TASK INSTRUCTIONS
Which of the lines in the records below hold the string "chevron"? Copy every one of them.

DATA SECTION
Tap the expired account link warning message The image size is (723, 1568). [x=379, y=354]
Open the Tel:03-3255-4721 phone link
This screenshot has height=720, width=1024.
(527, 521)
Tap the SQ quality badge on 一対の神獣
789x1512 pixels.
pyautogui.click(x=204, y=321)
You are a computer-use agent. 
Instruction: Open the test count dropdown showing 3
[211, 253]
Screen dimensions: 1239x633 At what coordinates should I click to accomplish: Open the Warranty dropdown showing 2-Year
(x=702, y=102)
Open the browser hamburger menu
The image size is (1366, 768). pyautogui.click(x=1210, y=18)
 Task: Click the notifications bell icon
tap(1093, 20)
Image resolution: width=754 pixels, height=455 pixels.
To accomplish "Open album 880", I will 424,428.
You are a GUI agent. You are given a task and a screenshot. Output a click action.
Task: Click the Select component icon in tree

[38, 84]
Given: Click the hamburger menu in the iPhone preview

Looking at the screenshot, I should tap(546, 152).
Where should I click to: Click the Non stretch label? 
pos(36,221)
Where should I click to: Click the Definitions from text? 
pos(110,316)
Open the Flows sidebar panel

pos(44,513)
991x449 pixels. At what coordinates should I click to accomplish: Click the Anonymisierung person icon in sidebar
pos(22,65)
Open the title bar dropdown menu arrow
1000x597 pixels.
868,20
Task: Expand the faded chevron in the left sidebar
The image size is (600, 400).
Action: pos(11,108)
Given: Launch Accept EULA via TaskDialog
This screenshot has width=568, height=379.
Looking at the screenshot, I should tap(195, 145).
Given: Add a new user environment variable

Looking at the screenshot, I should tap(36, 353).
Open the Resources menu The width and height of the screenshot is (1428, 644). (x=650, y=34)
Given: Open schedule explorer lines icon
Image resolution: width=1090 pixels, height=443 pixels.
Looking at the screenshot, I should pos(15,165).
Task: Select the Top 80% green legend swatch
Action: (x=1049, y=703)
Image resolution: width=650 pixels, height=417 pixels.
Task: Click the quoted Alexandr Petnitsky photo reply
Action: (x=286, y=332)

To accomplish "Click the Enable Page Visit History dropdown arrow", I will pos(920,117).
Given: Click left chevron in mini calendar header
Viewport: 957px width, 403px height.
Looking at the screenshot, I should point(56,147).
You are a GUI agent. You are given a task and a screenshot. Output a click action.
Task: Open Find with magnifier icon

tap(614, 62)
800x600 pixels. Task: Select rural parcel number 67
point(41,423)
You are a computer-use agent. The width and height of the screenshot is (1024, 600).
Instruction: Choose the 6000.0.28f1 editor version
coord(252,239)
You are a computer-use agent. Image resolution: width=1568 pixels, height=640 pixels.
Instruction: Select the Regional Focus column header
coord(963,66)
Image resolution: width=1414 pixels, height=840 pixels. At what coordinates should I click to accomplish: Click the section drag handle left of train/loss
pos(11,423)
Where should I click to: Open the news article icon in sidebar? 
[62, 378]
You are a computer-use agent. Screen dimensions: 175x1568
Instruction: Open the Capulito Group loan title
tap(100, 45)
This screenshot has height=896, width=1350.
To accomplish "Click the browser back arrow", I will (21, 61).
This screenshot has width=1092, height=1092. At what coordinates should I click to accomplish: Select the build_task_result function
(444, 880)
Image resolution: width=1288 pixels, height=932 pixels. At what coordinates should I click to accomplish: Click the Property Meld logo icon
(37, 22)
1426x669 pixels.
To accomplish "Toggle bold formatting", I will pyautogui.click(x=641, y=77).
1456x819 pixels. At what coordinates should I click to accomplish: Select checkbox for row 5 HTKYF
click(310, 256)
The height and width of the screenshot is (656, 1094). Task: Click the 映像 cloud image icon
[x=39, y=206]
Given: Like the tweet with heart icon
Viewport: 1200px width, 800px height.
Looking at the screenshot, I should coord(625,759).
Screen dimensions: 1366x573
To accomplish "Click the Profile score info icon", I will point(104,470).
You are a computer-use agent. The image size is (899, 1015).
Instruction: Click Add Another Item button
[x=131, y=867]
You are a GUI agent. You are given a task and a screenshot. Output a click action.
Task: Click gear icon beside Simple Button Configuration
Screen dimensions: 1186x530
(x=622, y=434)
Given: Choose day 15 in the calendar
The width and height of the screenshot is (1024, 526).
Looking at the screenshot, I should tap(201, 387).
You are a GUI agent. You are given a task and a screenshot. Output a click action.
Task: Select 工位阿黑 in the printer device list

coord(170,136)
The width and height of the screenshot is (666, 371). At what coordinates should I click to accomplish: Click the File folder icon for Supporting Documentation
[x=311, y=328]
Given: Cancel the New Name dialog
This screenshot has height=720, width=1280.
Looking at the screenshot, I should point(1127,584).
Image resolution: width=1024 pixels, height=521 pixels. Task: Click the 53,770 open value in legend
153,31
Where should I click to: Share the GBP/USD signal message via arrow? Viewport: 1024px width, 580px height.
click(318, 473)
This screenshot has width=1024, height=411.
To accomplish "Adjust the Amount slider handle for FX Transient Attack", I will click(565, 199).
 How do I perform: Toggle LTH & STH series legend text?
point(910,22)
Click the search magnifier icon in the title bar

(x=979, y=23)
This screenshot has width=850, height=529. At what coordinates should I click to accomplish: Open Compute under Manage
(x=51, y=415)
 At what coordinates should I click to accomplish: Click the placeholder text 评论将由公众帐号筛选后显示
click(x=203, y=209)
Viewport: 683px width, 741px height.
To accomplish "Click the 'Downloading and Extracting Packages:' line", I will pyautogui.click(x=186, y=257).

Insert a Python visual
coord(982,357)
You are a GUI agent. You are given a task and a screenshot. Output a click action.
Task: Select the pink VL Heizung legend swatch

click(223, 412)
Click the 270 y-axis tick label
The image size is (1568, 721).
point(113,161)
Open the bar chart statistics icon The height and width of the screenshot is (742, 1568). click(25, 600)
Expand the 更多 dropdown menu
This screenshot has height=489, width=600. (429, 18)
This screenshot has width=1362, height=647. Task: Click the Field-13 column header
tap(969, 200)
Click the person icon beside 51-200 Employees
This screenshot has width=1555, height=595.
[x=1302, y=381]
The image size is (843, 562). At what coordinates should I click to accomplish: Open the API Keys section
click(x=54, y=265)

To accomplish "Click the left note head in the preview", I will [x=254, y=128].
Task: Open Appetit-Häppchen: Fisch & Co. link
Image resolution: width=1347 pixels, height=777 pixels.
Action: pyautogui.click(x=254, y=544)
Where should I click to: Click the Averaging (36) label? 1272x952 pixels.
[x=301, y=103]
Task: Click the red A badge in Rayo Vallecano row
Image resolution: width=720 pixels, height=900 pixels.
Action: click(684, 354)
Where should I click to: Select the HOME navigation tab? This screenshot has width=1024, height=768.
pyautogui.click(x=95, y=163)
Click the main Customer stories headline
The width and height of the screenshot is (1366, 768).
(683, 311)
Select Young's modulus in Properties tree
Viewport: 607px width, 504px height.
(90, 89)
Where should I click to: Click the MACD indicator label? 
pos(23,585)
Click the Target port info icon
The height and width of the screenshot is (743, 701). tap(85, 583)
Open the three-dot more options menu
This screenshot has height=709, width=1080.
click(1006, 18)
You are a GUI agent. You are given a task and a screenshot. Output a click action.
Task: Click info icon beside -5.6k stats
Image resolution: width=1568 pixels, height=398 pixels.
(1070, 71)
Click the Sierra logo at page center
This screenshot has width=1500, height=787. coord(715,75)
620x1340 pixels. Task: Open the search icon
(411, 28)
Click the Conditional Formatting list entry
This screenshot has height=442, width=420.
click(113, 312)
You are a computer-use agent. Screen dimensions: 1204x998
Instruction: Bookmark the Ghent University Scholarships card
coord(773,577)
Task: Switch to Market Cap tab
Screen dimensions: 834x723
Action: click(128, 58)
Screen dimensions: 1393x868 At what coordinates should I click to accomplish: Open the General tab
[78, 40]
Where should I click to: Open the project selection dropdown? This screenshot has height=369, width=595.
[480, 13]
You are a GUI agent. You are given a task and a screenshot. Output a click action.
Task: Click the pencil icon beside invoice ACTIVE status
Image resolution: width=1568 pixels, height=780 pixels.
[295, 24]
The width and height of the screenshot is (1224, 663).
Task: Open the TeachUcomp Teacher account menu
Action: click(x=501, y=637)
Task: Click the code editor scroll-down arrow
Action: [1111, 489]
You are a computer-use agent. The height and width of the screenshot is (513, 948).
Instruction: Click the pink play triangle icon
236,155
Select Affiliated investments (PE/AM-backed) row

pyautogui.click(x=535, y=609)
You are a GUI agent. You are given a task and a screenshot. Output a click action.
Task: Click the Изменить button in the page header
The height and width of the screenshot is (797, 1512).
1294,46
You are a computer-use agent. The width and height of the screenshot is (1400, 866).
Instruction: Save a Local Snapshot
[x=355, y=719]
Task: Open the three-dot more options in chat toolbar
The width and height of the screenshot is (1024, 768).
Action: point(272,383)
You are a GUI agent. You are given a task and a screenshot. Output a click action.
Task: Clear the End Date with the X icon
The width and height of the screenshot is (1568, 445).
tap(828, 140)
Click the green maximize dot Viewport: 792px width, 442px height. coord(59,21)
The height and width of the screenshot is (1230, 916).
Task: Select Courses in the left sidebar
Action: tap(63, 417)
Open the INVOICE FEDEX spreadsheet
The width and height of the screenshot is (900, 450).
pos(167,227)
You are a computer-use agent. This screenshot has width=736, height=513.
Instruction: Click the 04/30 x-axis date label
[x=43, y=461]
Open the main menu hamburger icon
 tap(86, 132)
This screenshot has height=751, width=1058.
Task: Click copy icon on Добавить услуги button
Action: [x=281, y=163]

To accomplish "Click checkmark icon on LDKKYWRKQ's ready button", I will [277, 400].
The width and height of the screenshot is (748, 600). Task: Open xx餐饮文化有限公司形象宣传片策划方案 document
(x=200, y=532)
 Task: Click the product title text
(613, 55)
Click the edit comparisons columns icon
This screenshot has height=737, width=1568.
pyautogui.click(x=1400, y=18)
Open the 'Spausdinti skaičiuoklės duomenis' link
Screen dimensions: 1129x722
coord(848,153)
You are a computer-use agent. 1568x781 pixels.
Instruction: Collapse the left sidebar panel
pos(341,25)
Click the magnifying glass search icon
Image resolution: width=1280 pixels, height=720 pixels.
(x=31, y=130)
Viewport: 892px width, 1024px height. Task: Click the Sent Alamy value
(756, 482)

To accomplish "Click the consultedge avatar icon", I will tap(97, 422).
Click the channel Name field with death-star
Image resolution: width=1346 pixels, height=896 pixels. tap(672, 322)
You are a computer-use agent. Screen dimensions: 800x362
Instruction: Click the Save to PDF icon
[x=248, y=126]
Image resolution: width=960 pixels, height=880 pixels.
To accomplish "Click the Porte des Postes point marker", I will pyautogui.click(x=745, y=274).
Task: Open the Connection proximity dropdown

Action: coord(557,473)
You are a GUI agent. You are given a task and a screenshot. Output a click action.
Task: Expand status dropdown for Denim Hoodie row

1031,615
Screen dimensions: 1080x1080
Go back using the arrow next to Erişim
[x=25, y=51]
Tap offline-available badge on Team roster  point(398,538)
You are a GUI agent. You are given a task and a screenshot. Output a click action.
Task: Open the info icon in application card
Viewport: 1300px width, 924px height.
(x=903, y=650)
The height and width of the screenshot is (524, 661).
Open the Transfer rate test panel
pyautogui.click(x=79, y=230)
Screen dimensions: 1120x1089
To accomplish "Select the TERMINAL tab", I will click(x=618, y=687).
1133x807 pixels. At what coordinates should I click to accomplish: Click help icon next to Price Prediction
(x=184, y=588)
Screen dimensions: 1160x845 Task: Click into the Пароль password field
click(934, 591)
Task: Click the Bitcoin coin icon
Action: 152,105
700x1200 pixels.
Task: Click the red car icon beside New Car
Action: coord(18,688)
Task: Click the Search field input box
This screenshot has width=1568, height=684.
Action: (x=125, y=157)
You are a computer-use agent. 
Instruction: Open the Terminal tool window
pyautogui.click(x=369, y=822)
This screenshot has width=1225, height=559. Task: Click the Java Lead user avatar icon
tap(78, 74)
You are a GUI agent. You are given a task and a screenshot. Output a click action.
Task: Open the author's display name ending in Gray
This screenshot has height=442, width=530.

RESPONSE FOR THIS EXERCISE
Task: Expand the faded chevron in the left sidebar
Given: Click left chevron in mini calendar header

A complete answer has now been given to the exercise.